### Problem to work on
Turn the lines below, from the one containing "You are a computer-use agent. The height" through the one containing "will click(170, 27).", into a JSON list of strings with one string per line and any blank lines left out.

### Data

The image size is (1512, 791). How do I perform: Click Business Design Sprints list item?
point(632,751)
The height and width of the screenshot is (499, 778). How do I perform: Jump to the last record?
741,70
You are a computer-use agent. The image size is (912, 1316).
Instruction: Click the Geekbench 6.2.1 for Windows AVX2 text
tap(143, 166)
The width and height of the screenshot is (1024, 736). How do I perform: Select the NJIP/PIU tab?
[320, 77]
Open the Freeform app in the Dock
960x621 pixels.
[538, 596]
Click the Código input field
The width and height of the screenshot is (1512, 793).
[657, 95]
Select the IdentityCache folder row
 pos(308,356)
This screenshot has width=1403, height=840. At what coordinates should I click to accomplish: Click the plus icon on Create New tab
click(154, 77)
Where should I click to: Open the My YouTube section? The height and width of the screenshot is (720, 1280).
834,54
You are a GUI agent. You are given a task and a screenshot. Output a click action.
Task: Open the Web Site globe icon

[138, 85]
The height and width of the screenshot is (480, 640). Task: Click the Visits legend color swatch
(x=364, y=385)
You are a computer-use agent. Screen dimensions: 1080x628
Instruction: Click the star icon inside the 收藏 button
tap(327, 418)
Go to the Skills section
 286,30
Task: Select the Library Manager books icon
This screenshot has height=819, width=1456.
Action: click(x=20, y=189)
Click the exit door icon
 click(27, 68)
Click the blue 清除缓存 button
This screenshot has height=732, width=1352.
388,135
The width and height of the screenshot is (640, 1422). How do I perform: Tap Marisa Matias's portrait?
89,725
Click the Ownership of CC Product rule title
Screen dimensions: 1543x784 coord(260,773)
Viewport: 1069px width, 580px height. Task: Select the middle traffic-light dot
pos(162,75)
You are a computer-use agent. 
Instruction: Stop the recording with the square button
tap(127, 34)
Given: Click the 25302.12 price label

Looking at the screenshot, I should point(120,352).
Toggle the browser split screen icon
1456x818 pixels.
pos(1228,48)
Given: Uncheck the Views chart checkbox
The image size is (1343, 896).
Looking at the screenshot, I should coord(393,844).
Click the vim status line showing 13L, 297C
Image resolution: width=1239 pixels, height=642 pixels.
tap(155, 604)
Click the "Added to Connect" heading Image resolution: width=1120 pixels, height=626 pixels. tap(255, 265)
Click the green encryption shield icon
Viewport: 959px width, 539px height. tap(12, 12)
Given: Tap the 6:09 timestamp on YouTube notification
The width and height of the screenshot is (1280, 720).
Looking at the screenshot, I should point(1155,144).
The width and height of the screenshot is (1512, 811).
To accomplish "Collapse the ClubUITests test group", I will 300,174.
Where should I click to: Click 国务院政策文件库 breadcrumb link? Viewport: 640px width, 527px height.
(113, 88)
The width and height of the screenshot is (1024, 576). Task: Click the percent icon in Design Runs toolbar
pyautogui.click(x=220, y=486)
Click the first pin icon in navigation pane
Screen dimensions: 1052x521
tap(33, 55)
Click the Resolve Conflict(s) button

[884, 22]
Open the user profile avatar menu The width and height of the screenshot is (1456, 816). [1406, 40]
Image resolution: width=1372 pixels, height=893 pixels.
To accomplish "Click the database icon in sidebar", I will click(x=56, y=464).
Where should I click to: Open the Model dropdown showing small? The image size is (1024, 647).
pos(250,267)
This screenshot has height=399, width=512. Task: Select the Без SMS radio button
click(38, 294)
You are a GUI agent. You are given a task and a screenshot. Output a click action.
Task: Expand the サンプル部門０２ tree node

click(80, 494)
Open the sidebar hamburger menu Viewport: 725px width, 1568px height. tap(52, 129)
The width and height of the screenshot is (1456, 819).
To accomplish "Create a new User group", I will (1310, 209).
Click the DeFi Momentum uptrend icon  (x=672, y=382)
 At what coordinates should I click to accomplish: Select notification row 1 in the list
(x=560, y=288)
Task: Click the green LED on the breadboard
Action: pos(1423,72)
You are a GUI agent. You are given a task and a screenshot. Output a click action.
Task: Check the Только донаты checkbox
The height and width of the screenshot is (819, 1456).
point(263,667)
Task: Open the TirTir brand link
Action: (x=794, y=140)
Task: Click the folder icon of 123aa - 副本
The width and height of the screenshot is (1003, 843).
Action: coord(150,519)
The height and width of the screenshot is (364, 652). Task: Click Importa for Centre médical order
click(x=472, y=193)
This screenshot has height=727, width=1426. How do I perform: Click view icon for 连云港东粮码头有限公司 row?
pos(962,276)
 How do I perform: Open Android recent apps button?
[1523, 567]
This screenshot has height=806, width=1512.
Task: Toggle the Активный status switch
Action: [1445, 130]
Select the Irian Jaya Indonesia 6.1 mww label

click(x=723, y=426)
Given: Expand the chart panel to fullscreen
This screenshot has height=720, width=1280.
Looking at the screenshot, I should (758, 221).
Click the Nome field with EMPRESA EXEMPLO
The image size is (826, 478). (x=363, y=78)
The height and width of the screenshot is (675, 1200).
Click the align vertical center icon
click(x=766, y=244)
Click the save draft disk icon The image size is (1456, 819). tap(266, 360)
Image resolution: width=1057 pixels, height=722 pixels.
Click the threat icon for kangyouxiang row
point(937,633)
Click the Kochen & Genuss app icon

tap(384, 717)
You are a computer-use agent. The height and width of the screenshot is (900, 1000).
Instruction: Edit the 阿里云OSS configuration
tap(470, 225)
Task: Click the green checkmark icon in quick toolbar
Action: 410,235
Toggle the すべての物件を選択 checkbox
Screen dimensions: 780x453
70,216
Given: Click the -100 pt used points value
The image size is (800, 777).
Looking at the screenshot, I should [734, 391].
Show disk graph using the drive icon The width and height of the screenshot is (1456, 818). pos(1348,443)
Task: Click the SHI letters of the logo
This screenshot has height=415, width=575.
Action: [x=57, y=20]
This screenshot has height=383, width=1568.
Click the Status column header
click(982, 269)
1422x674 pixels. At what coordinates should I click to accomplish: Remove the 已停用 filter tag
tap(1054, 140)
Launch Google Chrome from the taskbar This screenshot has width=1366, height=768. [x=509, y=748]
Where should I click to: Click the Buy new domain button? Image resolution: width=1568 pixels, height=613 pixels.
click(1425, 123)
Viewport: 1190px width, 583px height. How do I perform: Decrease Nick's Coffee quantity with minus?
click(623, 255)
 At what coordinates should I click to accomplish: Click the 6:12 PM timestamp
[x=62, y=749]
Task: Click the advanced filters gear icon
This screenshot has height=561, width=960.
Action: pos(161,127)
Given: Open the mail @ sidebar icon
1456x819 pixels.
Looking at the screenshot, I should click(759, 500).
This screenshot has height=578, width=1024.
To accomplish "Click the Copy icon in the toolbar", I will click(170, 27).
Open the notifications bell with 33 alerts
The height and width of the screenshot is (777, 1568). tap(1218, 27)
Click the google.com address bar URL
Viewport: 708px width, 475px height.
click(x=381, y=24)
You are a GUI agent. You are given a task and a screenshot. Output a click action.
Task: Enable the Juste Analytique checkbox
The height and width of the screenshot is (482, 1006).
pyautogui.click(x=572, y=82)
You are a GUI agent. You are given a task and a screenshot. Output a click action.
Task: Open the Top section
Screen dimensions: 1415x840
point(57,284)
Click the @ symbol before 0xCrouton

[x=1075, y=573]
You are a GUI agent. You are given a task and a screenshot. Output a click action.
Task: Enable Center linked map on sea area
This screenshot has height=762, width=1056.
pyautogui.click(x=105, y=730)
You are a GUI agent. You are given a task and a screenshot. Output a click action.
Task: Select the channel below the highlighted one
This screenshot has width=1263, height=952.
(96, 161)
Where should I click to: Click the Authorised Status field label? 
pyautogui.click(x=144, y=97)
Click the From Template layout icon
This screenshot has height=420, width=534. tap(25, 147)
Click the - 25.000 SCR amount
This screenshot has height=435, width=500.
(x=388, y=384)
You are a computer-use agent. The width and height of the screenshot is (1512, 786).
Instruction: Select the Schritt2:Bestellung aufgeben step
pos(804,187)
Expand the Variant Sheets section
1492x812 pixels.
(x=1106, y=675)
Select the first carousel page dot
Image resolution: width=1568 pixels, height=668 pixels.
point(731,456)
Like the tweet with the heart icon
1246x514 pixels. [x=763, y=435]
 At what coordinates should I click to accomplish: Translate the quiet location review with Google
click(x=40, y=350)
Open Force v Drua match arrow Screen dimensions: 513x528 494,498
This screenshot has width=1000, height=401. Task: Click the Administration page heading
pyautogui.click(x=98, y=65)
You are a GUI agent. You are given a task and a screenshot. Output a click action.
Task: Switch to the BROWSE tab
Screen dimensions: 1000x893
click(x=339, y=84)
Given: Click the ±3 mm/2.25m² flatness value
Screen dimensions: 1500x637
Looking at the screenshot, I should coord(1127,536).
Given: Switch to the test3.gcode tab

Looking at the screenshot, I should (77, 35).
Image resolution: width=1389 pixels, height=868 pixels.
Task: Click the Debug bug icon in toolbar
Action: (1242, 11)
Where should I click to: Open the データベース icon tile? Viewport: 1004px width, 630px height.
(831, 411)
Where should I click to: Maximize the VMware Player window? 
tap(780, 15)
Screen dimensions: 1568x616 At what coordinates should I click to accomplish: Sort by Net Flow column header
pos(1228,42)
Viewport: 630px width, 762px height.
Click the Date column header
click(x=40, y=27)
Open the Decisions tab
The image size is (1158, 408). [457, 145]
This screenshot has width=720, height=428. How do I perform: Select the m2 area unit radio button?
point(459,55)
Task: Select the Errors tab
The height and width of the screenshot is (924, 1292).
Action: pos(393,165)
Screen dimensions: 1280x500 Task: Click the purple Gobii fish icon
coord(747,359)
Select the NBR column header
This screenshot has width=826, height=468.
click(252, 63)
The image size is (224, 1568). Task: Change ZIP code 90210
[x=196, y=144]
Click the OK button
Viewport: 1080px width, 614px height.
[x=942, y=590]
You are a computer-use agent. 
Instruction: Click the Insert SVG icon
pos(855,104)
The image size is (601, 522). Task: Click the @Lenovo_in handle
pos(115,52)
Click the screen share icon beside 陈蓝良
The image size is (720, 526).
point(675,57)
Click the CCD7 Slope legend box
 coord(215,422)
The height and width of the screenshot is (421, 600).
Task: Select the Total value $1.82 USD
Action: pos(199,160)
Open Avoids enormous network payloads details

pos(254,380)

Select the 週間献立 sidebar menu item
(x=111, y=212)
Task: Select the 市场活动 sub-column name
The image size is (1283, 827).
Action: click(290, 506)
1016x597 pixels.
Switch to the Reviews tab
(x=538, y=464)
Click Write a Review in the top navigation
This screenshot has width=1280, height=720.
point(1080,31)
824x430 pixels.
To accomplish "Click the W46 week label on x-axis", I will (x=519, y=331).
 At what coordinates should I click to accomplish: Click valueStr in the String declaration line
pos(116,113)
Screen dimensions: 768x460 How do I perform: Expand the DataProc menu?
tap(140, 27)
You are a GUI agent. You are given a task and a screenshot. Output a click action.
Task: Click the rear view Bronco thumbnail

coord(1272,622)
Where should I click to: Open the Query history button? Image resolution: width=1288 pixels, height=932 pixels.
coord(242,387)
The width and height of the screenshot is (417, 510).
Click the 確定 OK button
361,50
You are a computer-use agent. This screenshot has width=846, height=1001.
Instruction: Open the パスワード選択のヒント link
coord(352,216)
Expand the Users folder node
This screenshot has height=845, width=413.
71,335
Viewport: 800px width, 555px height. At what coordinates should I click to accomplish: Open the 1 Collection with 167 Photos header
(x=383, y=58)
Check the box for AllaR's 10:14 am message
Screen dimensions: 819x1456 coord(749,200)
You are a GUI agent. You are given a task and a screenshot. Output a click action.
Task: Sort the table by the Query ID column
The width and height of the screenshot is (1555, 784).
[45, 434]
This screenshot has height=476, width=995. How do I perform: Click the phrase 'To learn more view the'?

### Answer to this task
[
  "You are a computer-use agent. The height and width of the screenshot is (900, 1000).",
  "Instruction: Edit the 阿里云OSS configuration",
  "tap(470, 225)",
  "Task: Click the green checkmark icon in quick toolbar",
  "Action: 410,235",
  "Toggle the すべての物件を選択 checkbox",
  "Screen dimensions: 780x453",
  "70,216",
  "Given: Click the -100 pt used points value",
  "The image size is (800, 777).",
  "Looking at the screenshot, I should [734, 391].",
  "Show disk graph using the drive icon The width and height of the screenshot is (1456, 818). pos(1348,443)",
  "Task: Click the SHI letters of the logo",
  "This screenshot has height=415, width=575.",
  "Action: [x=57, y=20]",
  "This screenshot has height=383, width=1568.",
  "Click the Status column header",
  "click(982, 269)",
  "1422x674 pixels. At what coordinates should I click to accomplish: Remove the 已停用 filter tag",
  "tap(1054, 140)",
  "Launch Google Chrome from the taskbar This screenshot has width=1366, height=768. [x=509, y=748]",
  "Where should I click to: Click the Buy new domain button? Image resolution: width=1568 pixels, height=613 pixels.",
  "click(1425, 123)",
  "Viewport: 1190px width, 583px height. How do I perform: Decrease Nick's Coffee quantity with minus?",
  "click(623, 255)",
  " At what coordinates should I click to accomplish: Click the 6:12 PM timestamp",
  "[x=62, y=749]",
  "Task: Click the advanced filters gear icon",
  "This screenshot has height=561, width=960.",
  "Action: pos(161,127)",
  "Given: Open the mail @ sidebar icon",
  "1456x819 pixels.",
  "Looking at the screenshot, I should click(759, 500).",
  "This screenshot has height=578, width=1024.",
  "To accomplish \"Click the Copy icon in the toolbar\", I will click(170, 27)."
]